-- TASK BRIEF --
Please copy out the material between the line holding "Where should I click to: Click the trophy" and the end of the material, inclusive, with the requests, adding 128 to every coordinate in the answers. Give only those lines.

───── SOURCE RECORDS ─────

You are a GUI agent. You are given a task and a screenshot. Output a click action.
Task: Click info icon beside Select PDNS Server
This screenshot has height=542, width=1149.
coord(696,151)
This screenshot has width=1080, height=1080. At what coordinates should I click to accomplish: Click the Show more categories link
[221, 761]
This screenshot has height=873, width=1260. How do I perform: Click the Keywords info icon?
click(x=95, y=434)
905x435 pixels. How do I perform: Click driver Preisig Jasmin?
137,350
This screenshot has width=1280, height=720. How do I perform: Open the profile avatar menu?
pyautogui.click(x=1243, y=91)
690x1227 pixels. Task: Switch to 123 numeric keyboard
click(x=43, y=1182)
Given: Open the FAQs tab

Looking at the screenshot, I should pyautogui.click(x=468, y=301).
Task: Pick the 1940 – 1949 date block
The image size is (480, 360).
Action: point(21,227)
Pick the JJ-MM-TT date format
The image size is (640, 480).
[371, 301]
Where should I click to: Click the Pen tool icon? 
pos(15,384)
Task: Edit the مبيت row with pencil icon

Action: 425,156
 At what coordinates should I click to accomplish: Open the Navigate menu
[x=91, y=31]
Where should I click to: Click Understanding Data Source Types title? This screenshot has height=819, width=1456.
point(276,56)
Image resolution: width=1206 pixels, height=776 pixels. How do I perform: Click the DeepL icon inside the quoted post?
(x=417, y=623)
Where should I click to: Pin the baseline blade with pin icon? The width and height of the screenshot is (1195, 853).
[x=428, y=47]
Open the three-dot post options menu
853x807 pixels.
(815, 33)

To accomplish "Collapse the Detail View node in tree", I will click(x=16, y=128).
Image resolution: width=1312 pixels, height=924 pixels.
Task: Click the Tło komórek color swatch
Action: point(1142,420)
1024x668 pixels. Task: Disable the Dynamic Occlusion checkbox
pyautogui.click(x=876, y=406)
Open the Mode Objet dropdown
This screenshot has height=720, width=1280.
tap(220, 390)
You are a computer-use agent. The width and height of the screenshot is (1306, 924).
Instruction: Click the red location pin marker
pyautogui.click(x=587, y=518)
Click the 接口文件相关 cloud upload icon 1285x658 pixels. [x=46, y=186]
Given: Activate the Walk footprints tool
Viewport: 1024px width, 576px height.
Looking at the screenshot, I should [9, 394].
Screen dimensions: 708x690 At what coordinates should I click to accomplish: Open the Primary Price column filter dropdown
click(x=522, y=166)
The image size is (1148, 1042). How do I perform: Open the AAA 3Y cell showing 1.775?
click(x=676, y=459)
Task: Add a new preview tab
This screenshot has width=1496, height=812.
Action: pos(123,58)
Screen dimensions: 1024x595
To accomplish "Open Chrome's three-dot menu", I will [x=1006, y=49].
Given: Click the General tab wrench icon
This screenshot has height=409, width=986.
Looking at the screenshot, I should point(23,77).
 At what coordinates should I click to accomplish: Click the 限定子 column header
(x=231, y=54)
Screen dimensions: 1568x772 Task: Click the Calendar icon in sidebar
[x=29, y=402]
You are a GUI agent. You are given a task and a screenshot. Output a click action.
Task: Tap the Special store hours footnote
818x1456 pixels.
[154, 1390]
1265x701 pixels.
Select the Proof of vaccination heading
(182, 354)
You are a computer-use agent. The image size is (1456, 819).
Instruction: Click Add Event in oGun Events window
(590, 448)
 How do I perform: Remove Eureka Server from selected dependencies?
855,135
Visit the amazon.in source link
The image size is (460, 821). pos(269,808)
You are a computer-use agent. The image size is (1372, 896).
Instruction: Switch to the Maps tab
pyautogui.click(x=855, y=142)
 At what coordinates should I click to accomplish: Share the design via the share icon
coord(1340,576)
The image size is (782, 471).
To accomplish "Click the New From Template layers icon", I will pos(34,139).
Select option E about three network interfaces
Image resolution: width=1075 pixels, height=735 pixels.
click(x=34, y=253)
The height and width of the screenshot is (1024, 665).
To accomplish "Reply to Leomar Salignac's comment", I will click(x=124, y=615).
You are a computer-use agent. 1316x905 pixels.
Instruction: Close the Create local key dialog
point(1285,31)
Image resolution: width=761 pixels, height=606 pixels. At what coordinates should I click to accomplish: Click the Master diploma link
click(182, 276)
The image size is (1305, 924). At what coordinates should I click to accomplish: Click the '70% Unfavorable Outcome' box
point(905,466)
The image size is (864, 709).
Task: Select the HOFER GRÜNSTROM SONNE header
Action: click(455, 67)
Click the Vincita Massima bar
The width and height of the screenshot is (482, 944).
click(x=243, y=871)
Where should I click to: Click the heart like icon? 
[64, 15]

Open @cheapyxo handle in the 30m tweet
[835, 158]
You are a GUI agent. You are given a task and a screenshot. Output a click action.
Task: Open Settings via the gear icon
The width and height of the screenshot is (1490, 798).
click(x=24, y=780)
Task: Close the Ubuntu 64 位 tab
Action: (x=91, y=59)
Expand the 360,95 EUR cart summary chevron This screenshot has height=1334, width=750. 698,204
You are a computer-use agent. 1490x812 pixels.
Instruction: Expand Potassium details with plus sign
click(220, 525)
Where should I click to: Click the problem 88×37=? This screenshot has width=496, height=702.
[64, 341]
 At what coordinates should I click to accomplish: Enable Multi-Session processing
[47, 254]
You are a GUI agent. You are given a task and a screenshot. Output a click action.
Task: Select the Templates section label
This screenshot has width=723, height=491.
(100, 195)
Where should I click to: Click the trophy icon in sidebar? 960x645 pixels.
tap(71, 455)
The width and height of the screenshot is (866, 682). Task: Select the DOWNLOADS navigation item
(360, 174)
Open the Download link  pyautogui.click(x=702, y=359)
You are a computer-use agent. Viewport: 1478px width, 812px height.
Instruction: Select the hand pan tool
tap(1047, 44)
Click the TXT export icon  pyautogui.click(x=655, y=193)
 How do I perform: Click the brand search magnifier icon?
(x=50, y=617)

─────

-- CORRECT RESPONSE --
Where should I click to: Click the trophy icon in sidebar? 960x645 pixels.
tap(199, 583)
The width and height of the screenshot is (866, 682). Task: Select the DOWNLOADS navigation item
(488, 302)
Open the Download link  pyautogui.click(x=830, y=487)
You are a computer-use agent. Viewport: 1478px width, 812px height.
Instruction: Select the hand pan tool
tap(1175, 172)
Click the TXT export icon  pyautogui.click(x=783, y=321)
 How do I perform: Click the brand search magnifier icon?
(x=178, y=745)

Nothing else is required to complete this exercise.